Monday, May. 29, 1944

Bright Surface

The splendid city of Buenos Aires was thriving, cocky, getting richer by the minute. Busy factories billowed thick, black smoke. The Calle Florida, flashier than ever, glittered with the smart new shops of refugees. Pin-striped upper-crusters gathered at 8 p.m. in the Plaza Bar, sipped the abundant Scotch, ribbed the preposterous military Government and told with detailed animation whom they slept with the night before.

Avenida Corrientes, the local Broadway, was dimmed to save electricity; locomotives eked out their coal with wood and corn-on-the-cob. Excepting such details, the war had brought nothing but boom to Buenos Aires. Legitimate businessmen prospered; well-heeled opportunists fattened. Hard-eyed Fritz Mandl, fabulous Austrian munitions magnate and former husband of Hedy Lamarr, had a new and equally beautiful wife. Hand-in-glove with the militarists, he manufactured weapons the U.S. would not supply, and kept Prince Ernst Ruediger von Starhemberg, exiled Austrian bullyboy, in a job.

Through Government buildings tramped thick-skulled Army officers. Argentines joked about their continual, puerile squabbles. But few appeared to care. Argentina, was so prosperous (through trade with the United Nations) that she hardly needed a government.
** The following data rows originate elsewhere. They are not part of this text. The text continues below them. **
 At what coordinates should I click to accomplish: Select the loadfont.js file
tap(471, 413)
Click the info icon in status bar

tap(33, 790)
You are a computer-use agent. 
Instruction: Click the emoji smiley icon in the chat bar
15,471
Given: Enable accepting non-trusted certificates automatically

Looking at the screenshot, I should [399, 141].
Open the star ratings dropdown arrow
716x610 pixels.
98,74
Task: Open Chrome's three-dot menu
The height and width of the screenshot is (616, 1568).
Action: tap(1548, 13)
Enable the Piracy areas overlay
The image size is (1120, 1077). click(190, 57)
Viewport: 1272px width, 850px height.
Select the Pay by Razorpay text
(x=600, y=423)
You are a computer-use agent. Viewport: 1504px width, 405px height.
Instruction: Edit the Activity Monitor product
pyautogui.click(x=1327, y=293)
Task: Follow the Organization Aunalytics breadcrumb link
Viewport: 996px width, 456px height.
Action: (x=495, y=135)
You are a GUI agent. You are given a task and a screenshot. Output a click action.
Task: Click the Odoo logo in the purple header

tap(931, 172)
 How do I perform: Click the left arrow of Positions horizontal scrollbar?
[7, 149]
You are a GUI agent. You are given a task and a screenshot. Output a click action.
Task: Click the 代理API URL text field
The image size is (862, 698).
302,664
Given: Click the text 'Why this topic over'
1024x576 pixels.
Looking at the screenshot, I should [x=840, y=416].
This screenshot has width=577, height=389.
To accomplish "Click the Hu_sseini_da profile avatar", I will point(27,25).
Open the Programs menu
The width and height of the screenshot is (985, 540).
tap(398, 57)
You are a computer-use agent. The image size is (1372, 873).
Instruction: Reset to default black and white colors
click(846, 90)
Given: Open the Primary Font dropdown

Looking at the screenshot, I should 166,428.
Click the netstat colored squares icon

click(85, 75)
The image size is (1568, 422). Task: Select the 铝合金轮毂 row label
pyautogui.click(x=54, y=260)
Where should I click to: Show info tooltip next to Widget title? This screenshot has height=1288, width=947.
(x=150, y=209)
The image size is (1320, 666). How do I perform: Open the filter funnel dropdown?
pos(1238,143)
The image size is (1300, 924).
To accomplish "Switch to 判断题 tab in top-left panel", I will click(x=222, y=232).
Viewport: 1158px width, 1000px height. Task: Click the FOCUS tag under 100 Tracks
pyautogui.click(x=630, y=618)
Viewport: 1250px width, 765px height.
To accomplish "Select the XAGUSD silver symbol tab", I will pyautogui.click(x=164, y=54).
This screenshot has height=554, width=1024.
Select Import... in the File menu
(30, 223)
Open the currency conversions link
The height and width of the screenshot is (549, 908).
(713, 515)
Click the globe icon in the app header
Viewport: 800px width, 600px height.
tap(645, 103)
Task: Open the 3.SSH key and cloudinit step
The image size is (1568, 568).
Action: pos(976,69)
Such was the glittering surface. Beneath, the country crawled with rumors of many-hued discontent. In a wave of repression, police last week arrested conservative former Finance Minister Federico Pinedo, other prominent citizens, scores of so-called "Communists." Soldiers invaded the great Grafa textile mill, seized 500 men & women workers, let most of them go after a warning. Some Argentines thought that the militarists were heading off a popular demonstration planned for May 25, National Independence Day. But the Government gave no explanation. The surface of Argentine life went brightly smooth again.